REQUIRED ACTION
Your task is to find every line of the listing that includes "computer" and copy it.

DATA SHOWN
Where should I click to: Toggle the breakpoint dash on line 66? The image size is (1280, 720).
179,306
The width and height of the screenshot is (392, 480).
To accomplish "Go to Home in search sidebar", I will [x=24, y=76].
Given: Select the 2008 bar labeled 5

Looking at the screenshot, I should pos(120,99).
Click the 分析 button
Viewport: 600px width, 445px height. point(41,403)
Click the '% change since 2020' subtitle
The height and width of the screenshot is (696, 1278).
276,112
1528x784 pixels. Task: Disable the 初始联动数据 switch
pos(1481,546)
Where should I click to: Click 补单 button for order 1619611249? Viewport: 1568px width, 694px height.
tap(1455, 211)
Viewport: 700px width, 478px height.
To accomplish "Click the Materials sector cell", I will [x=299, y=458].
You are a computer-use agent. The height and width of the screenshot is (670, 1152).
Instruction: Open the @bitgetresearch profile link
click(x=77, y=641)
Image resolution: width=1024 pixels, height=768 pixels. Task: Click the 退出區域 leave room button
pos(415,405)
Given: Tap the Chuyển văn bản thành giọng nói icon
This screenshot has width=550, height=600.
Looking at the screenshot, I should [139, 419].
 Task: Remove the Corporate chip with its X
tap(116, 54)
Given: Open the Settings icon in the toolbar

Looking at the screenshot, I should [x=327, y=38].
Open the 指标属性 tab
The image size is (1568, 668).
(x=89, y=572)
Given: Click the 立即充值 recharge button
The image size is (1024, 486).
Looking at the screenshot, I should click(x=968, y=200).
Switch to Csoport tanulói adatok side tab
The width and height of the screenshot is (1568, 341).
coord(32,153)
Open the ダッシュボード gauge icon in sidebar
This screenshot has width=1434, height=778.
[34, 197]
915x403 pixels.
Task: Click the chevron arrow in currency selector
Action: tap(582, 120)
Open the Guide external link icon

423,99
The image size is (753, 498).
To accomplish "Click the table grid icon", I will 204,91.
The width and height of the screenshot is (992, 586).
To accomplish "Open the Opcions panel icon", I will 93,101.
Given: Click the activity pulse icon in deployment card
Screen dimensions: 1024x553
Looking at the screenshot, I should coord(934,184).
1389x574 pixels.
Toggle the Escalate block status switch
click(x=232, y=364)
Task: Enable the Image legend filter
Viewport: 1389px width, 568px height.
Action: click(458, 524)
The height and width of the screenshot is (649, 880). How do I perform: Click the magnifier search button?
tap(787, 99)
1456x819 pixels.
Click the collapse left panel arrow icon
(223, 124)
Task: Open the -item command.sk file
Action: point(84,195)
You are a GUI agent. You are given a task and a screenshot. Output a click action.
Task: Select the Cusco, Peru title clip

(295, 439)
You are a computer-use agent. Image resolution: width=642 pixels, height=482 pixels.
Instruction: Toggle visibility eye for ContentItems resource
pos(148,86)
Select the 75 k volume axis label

OUTPUT OF THE EXERCISE
You are a computer-use agent. The height and width of the screenshot is (670, 1152).
You are a computer-use agent. Image resolution: width=642 pixels, height=482 pixels.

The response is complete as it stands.